Christian Gmeiner [mailto:christian.gmeiner@students.fhv.at] wrote:
Okay i think this project can be done by one student, because we can use the SDK for our work. We can take all API prototypes and build our own SDK based on the original SDK. We are only not allowed to share the original source files, but we are allowed to make them by our own by looking at orginal SDK. So if we dont do copy&paste, all should be okay.
I'm not exactly sure what the problem with ASIO is here. I have looked at it quite some time ago (not in relation to Wine actually but about providing an ASIO interface to the software environment we usually use) and it may have been updated/improved since but it seemed basically to consist of two things:
1) An example for an ASIO driver API that a hardware or other data source/sink provider needs to implement. 2) A simple and rather thin manager layer to load and access those drivers and as far as I could see are applications supposed to link that layer directly into their code.
As such both code parts are really examples of what API either an ASIO data source/sink would need to provide and what an ASIO application would need to use.
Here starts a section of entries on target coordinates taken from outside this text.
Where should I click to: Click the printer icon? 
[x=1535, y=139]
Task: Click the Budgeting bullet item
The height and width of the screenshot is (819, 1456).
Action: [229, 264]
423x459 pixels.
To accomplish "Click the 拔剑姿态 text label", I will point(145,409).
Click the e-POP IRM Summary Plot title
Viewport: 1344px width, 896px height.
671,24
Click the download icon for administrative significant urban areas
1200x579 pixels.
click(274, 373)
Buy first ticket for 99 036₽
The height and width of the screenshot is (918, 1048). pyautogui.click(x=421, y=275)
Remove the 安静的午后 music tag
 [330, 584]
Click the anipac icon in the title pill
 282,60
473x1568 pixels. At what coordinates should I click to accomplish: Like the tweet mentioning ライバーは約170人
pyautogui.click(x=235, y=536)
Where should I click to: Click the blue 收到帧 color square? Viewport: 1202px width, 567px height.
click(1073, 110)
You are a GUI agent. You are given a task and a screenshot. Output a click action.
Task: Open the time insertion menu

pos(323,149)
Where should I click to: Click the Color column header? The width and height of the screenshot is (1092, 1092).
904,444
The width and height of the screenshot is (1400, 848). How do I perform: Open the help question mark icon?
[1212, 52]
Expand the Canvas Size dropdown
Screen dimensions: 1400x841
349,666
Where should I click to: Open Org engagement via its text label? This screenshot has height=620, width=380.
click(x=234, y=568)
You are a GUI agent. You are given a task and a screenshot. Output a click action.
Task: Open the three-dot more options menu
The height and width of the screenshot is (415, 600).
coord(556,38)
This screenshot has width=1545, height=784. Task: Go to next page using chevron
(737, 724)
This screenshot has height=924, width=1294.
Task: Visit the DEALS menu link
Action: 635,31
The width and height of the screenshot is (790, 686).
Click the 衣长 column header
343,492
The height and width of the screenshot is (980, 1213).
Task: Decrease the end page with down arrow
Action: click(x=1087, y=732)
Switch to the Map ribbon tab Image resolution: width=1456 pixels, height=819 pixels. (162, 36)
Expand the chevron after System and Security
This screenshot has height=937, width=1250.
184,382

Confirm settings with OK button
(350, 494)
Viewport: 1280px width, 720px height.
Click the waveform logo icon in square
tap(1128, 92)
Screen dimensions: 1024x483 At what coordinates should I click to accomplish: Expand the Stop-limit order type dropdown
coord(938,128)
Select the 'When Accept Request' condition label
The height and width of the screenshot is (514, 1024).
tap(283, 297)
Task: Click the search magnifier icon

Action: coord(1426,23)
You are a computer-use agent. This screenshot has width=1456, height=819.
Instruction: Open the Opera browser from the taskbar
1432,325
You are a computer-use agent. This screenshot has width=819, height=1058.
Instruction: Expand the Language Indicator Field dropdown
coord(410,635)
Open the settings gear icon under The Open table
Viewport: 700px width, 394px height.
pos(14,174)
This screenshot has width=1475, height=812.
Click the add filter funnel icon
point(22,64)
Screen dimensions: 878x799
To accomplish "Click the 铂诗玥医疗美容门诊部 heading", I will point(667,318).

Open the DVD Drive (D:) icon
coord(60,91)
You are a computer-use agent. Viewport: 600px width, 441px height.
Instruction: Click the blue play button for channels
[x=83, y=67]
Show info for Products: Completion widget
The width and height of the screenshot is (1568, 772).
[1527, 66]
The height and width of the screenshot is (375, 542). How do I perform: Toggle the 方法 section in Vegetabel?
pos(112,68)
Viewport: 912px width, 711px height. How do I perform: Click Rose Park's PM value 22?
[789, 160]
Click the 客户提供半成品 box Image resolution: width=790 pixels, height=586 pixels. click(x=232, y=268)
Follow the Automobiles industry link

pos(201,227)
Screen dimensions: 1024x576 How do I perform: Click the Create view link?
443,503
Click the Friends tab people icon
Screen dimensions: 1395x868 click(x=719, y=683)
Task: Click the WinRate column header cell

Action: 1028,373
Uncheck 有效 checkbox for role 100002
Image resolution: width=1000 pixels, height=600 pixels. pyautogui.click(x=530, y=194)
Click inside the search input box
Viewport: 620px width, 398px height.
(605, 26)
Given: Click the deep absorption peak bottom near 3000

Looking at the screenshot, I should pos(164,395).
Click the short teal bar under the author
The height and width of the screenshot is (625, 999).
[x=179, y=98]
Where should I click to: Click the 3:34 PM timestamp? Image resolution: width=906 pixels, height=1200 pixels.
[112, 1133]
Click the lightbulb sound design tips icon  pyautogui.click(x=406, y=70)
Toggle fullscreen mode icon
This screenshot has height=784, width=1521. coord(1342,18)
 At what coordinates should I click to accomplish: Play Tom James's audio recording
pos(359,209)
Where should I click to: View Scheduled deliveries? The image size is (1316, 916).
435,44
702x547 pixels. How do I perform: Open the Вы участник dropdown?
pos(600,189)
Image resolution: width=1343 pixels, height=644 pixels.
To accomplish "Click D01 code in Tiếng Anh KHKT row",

Personally I think the example code for the driver manager layer to be sort of crude and minimalistic as it does not allow to open two or more interfaces at the same time, since it stores the driver DLL handle in an internal global variable.
As to support for ASIO enabled applications in Wine I think it would boil down to write an ASIO driver that provides the entire ASIO API to applications and gets properly registered on one side and accesses whatever (professional) audio hardware is accessible through whatever native Linux API. Trying to get Windows ASIO drivers to load and work under Wine would not only require Windows kernel driver support in Wine but also transparent hardware access for those drivers through some mechanisme since the actual hardware driver needs that and that is one path Wine is not gonna head anytime soon.